National, state and local officials joined nearly 1500 employees on 30 August to watch as the final wall of building K-27 was pulled down. Demolition of the four-storey, 383,000 square foot (36,000 square metre) building began in February.

The first gaseous diffusion uranium enrichment facility established at Oak Ridge was K-25, which was built in the early 1940s to supply and produce highly enriched uranium for the Manhattan Project. In 1945, K-25 was the largest building in the world. By 1955 the complex had expanded to include five gaseous diffusion buildings - K-25, K-27, K-29, K-33 and K-31 - and continued to supply highly enriched uranium for US defence programs and low-enriched uranium for civil nuclear power reactors until the mid-1980s.

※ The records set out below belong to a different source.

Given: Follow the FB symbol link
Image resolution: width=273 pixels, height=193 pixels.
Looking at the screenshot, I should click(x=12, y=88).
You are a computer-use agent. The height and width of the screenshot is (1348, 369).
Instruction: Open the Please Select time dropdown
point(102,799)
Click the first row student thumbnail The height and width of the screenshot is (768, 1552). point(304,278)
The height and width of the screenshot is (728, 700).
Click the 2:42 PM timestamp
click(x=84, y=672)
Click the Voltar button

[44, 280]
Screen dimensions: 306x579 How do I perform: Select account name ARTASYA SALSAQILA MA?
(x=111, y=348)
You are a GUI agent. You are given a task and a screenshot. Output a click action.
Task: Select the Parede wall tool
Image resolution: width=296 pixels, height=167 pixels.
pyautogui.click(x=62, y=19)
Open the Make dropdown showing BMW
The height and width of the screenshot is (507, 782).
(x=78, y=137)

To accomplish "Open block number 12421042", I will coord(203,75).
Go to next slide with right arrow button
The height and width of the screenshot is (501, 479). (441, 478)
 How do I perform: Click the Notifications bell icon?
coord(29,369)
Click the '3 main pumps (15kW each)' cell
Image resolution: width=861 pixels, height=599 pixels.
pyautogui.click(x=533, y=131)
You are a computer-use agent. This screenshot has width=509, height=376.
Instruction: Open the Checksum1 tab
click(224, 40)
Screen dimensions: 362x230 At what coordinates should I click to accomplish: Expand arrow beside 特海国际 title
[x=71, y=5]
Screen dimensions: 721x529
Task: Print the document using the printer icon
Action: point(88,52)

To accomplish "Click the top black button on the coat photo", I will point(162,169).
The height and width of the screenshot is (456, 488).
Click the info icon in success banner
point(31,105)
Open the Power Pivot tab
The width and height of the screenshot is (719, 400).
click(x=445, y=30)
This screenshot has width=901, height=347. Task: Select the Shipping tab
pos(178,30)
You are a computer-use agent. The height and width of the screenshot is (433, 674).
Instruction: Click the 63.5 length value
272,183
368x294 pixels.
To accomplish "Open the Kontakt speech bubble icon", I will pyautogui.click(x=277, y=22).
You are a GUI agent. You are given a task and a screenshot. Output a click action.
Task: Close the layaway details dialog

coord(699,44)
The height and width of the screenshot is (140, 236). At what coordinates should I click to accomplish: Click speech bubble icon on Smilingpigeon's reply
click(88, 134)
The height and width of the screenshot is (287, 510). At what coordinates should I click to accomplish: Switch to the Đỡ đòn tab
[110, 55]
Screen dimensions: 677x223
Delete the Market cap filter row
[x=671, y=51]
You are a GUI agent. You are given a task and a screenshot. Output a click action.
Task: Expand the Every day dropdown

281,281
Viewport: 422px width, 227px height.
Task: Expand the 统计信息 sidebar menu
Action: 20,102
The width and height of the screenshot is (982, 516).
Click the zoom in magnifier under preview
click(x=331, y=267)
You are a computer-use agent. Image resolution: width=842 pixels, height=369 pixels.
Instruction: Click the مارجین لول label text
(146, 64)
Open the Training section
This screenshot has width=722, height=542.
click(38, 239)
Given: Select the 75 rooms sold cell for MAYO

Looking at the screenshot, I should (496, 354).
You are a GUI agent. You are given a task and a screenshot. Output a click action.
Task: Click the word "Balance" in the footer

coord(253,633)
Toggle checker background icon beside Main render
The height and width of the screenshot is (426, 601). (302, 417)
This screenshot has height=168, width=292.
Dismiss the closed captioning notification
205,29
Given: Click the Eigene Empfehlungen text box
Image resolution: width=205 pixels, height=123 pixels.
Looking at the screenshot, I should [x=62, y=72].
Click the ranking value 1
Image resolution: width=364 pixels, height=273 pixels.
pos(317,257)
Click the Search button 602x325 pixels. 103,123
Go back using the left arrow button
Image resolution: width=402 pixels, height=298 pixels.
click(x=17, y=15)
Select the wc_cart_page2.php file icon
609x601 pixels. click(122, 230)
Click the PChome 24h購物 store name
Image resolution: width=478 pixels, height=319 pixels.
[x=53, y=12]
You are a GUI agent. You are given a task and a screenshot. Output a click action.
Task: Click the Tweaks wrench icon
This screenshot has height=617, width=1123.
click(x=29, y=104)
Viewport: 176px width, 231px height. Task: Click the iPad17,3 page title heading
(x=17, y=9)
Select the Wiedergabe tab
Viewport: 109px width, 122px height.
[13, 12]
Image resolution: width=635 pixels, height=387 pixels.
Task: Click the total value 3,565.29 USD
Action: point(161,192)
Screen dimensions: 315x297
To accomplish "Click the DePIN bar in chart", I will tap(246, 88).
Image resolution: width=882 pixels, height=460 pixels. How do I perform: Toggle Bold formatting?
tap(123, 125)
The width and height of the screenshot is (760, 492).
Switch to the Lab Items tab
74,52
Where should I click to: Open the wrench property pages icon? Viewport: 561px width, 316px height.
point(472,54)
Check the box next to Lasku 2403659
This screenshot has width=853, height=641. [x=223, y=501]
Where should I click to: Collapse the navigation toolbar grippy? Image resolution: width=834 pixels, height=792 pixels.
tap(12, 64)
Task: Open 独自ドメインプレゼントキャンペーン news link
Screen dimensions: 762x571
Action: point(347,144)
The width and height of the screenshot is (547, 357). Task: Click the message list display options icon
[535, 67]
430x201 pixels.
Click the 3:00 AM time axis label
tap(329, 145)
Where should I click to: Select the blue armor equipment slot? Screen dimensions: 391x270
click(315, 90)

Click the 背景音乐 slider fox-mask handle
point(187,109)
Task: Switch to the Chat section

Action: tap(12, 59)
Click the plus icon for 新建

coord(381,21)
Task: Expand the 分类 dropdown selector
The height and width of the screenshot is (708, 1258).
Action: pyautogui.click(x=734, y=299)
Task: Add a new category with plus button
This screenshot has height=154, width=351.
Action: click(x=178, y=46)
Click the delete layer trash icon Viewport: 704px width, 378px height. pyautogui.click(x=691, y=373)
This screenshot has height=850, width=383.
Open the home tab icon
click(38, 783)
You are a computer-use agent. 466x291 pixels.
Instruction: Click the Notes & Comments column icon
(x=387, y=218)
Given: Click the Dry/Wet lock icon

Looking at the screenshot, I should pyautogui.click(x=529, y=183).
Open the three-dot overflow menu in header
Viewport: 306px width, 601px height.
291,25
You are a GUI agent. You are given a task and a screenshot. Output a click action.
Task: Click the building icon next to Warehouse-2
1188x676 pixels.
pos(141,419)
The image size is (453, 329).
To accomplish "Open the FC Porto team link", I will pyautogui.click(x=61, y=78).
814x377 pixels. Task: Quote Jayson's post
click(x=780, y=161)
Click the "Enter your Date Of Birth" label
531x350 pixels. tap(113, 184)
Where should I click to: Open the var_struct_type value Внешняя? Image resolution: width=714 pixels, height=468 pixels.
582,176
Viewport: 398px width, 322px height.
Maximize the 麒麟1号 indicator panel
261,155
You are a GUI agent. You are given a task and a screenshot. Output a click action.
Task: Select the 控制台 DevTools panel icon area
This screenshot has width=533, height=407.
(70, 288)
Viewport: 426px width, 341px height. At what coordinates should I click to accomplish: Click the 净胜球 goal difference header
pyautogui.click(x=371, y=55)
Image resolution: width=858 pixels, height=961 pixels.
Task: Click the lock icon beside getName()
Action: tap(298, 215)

The final gaseous diffusion enrichment equipment at the plant shut down in August 1985 and the DOE formally terminated enrichment operations at the site in 1987, when it was renamed the East Tennessee Technology Park (ETTP). The DOE's Office of Environmental Management began the work of cleaning up the ETTP site in 1989. Demolition of the K-25, K-29, K-33 and K-31 buildings was completed between 2006 and 2015. The footprint of the demolished K-25 building is now part of the Manhattan Project National Historical Park in Oak Ridge.

The demolition of the last of the former gaseous diffusion enrichment buildings completes Vision 2016, DOE's goal to remove all of the former uranium enrichment buildings at the site by the end of 2016. It also marks the first time a former uranium enrichment complex anywhere in the world has been cleaned and demolished, according to the Oak Ridge Office of Environmental Management.

Cleaned parcels of land are being transferred to the City of Oak Ridge and the Community Reuse Organization of East Tennessee, which are working to transform the site into a private-sector brownfield industrial complex. Oak Ridge Office of Environmental Management manager Sue Cange said completion of Vision 2016 made 300 acres (120 hectares) of land available for future development. "The completion of Vision 2016 sets a standard for what is possible through a dedicated workforce and strong partnerships," she said.

Work will now continue towards the Vision 2020 goal for the entire ETTP site to be cleaned, reindustrialized and transferred to the private sector by 2020.

URS-CH2M Oak Ridge has been DOE's cleanup contractor for the site since 2011.